## STATED TASK 1
From the records, recast the stretch from the line containing "Click the warning" through the line containing "coord(278,99)" as a numbered list, leaving out blank lines.

## PASSAGE
▼
Recruiters want both soft skills and hard skills, but the weight they give to each depends on the position, industry, and company culture. The simple answer: neither type can be ignored. Candidates who show a strong mix of both are the ones who move forward in the hiring process.
What Are Soft Skills?
Soft skills are the personal attributes that influence how well someone interacts, communicates, and collaborates with others. They are harder to measure but often easier to notice.
Key examples include:
- Communication
- Adaptability
- Problem-solving
- Teamwork
- Leadership
- Work ethic
- Emotional intelligence
Soft skills are what turn a qualified candidate into a valuable team member. A developer with strong technical abilities but no patience for collaboration can stall an entire project. A salesperson with charm but no organizational habits can frustrate clients and colleagues alike.
What Are Hard Skills?
Hard skills are teachable abilities or knowledge sets that are measurable and job-specific. They are often learned through formal education, certifications, or hands-on experience.
▲
## MATERIAL SUPPLIED
▼
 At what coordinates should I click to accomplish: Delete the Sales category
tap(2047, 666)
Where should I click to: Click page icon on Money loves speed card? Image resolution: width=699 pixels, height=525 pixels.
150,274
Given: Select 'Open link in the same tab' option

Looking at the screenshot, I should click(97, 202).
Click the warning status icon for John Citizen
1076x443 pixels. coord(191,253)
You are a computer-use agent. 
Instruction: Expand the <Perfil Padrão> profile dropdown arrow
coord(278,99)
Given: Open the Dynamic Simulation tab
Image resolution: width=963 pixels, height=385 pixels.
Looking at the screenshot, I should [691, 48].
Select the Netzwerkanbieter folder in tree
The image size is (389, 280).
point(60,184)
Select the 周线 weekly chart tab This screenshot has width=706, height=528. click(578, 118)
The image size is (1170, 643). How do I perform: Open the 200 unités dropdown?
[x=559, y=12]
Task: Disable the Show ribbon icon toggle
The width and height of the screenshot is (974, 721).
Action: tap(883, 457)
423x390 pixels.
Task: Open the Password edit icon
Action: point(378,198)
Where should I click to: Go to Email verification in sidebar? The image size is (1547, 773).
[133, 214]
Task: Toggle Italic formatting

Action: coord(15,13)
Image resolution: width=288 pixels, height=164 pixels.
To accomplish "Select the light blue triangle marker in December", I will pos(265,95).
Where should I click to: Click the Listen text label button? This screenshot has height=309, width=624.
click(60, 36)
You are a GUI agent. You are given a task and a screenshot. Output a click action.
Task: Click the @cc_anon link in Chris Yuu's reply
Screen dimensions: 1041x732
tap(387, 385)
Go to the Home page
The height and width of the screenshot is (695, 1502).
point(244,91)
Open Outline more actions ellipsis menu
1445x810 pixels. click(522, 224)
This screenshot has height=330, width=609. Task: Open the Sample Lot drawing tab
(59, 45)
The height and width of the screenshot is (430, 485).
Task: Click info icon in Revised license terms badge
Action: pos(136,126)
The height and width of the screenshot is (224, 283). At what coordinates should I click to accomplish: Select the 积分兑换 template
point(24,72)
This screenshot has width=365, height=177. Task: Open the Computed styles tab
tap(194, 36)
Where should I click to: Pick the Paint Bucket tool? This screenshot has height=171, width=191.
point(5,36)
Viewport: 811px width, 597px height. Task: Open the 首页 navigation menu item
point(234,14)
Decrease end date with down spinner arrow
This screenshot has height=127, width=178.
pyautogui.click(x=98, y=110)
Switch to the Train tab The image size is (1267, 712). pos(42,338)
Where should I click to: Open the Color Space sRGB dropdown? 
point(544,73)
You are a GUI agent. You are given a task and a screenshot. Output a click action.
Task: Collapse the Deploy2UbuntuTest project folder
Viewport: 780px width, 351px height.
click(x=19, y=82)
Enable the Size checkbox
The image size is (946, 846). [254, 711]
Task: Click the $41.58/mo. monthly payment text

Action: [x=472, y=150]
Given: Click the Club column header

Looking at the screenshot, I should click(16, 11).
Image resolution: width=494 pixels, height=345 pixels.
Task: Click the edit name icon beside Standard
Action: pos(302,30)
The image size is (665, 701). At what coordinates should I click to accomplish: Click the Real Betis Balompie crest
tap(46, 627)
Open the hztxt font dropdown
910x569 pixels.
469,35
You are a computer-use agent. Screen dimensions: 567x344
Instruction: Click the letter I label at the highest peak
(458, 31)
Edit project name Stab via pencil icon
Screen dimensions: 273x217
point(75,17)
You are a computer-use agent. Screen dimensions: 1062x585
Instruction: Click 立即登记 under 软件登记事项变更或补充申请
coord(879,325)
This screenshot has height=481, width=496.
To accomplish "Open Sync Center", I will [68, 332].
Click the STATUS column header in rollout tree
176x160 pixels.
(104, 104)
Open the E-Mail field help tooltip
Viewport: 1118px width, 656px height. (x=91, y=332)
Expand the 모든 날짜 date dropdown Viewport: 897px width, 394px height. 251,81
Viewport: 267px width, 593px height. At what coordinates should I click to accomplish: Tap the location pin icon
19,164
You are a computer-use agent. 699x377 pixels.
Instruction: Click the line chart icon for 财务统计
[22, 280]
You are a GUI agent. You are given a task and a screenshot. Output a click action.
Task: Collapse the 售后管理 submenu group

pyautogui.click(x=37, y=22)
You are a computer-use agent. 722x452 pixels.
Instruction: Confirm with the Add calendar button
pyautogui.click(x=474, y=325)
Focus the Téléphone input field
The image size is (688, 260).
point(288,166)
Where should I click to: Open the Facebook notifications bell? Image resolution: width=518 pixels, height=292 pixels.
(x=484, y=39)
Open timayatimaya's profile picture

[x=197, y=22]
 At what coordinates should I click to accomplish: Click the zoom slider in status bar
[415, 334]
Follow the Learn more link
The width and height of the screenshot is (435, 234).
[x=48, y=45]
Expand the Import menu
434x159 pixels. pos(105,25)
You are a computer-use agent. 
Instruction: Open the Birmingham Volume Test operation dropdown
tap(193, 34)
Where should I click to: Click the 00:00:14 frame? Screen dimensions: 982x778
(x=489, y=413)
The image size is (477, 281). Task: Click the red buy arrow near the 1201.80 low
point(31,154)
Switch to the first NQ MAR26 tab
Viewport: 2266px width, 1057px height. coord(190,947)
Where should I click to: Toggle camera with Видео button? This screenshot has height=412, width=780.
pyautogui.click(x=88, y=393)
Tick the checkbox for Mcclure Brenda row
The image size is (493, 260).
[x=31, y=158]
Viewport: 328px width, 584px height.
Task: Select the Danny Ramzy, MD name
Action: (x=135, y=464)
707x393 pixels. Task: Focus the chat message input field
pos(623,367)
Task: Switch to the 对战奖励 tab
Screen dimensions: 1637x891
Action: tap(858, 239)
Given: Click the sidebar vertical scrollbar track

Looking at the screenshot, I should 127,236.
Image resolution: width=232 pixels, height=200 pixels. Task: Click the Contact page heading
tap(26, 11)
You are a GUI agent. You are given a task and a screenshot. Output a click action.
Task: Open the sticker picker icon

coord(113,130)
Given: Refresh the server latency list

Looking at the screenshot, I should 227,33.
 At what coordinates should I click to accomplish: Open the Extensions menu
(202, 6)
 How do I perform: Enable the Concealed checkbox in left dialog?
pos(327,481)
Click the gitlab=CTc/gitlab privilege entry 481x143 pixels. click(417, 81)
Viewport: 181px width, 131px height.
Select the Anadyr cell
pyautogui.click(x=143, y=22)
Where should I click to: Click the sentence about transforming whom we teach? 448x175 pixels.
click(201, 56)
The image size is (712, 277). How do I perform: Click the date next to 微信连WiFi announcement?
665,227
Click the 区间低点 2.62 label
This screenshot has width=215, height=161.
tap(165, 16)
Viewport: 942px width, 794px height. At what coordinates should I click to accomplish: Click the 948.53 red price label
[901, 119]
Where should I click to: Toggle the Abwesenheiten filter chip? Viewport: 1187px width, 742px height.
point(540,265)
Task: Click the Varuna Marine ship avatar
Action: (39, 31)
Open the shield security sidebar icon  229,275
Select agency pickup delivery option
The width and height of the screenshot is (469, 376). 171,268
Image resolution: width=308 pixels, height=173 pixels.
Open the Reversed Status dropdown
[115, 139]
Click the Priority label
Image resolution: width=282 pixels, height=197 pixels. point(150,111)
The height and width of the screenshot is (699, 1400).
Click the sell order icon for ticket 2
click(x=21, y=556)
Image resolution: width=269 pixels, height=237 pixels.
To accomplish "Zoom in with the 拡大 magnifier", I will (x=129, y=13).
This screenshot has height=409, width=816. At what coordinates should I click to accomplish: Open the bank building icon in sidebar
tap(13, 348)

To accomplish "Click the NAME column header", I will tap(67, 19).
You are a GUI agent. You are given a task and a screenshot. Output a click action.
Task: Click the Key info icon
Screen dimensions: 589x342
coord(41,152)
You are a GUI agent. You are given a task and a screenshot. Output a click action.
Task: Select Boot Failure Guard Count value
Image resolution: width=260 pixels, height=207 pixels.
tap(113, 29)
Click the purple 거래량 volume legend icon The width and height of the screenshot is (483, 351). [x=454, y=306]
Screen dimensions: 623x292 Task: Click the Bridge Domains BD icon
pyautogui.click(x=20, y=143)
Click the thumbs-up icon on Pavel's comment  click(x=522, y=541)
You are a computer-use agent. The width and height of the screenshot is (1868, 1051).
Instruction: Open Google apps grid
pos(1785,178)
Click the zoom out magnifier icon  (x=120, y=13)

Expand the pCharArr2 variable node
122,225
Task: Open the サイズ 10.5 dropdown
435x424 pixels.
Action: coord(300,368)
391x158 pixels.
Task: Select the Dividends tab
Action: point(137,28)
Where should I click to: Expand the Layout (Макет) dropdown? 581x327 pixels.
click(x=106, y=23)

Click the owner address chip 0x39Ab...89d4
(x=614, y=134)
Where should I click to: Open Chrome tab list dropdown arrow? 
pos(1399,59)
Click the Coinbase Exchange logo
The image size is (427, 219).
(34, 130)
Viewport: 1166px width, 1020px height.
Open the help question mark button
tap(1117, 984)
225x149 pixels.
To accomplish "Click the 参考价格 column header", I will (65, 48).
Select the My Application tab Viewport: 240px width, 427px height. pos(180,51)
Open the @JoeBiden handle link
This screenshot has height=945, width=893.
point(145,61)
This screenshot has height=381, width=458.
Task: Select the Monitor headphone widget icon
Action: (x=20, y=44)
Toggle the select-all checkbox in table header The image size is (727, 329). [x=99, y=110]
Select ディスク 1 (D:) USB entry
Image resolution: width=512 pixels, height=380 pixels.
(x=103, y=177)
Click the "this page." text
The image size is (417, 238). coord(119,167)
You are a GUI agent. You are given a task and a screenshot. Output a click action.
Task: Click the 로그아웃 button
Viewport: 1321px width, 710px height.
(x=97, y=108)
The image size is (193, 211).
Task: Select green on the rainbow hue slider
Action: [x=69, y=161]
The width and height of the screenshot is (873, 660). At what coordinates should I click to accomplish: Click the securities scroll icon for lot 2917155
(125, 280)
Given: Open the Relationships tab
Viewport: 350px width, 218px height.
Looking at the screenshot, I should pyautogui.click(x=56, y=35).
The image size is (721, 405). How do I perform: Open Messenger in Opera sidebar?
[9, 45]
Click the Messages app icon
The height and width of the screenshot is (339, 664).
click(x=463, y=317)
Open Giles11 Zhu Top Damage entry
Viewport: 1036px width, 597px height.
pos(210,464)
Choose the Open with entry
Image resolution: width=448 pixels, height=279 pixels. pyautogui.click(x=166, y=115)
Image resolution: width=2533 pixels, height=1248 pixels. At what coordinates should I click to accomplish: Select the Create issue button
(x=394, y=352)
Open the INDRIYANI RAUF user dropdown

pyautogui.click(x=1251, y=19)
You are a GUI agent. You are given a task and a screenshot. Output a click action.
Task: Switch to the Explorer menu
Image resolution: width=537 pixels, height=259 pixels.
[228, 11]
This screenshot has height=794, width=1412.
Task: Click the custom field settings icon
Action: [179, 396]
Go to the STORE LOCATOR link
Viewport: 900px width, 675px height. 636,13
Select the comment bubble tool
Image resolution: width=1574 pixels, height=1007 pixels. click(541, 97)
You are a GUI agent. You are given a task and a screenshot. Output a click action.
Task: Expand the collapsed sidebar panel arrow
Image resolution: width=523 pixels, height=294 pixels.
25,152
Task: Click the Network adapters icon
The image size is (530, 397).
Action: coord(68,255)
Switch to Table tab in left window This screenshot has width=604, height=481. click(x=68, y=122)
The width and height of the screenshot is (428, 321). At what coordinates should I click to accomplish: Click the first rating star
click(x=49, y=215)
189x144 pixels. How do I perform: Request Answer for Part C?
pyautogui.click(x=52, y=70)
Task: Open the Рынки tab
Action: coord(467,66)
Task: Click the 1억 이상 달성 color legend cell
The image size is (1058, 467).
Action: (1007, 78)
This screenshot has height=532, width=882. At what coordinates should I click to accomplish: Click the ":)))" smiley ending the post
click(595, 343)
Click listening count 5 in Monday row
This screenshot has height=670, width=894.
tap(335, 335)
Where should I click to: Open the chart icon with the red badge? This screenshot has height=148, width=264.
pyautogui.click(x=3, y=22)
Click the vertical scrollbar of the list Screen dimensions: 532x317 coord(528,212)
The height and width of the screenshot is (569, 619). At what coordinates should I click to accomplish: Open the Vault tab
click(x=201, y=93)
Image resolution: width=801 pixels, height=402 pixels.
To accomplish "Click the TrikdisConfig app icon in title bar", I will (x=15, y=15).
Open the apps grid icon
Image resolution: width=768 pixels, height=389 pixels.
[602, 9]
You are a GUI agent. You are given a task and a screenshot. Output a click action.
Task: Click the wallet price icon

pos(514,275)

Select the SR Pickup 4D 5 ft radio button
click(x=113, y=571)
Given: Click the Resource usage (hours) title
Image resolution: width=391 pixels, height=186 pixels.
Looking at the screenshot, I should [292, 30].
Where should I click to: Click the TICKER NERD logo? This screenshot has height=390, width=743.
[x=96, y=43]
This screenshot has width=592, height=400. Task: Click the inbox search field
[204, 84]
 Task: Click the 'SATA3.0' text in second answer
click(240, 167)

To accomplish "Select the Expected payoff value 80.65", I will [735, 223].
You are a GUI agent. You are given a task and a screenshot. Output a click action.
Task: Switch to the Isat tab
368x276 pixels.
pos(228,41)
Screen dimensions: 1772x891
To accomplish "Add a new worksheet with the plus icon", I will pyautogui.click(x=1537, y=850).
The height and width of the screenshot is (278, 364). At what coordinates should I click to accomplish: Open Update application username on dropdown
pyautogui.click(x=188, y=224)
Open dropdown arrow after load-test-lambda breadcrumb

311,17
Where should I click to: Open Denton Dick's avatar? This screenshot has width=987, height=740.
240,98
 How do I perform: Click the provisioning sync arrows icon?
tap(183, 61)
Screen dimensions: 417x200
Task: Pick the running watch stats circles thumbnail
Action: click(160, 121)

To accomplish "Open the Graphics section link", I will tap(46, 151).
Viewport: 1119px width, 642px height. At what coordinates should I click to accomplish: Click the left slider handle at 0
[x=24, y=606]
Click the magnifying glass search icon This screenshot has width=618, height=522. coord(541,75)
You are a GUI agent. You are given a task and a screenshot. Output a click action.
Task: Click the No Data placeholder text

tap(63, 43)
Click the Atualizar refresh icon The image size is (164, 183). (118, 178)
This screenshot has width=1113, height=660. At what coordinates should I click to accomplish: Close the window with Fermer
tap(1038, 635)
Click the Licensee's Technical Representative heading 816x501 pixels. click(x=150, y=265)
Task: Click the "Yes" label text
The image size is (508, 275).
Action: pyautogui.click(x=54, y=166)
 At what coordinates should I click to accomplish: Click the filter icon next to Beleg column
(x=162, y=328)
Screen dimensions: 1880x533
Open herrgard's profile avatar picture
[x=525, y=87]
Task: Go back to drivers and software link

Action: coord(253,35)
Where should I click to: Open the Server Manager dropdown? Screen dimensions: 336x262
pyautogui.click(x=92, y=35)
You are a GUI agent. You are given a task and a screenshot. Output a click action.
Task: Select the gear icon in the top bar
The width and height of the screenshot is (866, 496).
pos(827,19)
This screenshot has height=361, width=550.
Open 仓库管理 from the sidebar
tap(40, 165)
▲
## STATED TASK 2
In the passage on soft and hard skills, rewrite the stretch from "Soft skills are the" through "and colleagues alike.", replacing "salesperson" with "sales representative".

## WRITTEN ANSWER 1
1. Click the warning status icon for John Citizen
2. 1076x443 pixels. coord(191,253)
3. You are a computer-use agent. 
4. Instruction: Expand the <Perfil Padrão> profile dropdown arrow
5. coord(278,99)

## WRITTEN ANSWER 2
Soft skills are the personal attributes that influence how well someone interacts, communicates, and collaborates with others. They are harder to measure but often easier to notice.
Key examples include:
- Communication
- Adaptability
- Problem-solving
- Teamwork
- Leadership
- Work ethic
- Emotional intelligence
Soft skills are what turn a qualified candidate into a valuable team member. A developer with strong technical abilities but no patience for collaboration can stall an entire project. A sales representative with charm but no organizational habits can frustrate clients and colleagues alike.